Exercise description:
Copy the records line for line, beginning with the first line and ending after the line that contains "(x=82, y=567)".

Source data:
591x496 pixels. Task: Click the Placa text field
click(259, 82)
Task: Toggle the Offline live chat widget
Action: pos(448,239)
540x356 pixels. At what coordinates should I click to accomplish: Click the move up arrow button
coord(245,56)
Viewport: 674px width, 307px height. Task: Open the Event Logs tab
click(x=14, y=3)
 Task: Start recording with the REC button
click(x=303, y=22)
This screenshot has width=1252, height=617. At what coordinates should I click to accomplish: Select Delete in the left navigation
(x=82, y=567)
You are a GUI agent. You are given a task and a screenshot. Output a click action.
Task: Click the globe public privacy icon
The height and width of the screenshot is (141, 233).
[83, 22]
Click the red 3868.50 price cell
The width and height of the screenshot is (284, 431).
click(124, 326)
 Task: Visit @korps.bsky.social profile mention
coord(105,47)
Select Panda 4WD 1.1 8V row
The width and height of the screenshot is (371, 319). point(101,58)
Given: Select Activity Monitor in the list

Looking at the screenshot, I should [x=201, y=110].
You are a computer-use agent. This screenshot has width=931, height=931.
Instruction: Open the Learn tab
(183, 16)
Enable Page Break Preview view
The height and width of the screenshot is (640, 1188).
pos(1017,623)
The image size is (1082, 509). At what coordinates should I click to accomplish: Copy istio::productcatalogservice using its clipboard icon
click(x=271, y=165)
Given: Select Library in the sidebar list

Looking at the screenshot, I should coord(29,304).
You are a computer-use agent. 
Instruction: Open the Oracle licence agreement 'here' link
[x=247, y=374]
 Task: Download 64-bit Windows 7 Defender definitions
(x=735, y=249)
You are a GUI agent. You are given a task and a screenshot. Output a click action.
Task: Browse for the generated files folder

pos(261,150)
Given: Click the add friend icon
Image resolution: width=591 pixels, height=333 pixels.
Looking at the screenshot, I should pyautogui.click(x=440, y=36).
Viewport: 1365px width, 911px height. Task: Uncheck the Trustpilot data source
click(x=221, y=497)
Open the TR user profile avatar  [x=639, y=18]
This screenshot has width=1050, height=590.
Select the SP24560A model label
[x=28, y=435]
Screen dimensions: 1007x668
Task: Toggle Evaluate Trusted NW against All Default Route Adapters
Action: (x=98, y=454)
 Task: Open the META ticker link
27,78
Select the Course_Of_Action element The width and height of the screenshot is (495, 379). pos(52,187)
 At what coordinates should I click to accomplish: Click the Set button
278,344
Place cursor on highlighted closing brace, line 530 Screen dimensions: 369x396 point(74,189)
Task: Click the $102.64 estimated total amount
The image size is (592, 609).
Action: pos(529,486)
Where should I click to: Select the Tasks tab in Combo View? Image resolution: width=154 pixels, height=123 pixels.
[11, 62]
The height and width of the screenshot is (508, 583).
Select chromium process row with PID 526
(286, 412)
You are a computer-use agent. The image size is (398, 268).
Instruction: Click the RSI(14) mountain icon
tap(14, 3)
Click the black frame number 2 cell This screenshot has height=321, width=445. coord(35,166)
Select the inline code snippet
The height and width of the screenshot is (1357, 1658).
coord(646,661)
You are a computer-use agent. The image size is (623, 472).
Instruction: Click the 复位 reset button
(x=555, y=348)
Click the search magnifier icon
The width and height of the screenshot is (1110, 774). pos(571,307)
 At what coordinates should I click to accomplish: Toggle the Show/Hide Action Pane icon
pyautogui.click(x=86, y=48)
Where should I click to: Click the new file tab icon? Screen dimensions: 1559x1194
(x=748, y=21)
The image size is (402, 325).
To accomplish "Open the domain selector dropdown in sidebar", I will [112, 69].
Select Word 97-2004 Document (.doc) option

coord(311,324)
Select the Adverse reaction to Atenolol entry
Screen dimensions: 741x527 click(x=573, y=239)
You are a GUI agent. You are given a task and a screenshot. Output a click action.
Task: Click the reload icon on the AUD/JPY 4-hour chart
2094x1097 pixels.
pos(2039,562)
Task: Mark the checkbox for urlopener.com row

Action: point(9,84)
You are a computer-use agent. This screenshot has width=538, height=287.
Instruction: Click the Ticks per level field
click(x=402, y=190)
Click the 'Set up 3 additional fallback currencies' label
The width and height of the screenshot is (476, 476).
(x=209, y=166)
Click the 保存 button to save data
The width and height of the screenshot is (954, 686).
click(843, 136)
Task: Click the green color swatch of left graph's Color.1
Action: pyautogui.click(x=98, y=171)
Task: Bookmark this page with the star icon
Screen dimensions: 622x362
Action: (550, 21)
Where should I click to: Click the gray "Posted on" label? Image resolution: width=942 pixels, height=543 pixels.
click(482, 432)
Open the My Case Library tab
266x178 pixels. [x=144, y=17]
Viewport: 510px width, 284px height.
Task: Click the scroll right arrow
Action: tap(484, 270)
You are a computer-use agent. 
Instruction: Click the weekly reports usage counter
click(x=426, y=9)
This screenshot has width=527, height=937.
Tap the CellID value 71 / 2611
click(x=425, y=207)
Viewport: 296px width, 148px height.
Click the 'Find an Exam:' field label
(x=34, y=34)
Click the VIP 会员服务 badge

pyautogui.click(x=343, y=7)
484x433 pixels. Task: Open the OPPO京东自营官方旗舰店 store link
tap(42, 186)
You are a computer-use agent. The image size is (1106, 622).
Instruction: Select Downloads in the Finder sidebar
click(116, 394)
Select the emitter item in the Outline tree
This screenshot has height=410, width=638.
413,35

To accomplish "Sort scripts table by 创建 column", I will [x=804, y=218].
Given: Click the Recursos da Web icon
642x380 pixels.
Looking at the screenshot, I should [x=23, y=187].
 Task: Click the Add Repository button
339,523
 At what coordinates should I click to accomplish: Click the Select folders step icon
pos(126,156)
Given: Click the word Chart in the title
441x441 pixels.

The response:
591x496 pixels. Task: Click the Placa text field
click(259, 82)
Task: Toggle the Offline live chat widget
Action: pos(448,239)
540x356 pixels. At what coordinates should I click to accomplish: Click the move up arrow button
coord(245,56)
Viewport: 674px width, 307px height. Task: Open the Event Logs tab
click(x=14, y=3)
 Task: Start recording with the REC button
click(x=303, y=22)
This screenshot has width=1252, height=617. At what coordinates should I click to accomplish: Select Delete in the left navigation
(x=82, y=567)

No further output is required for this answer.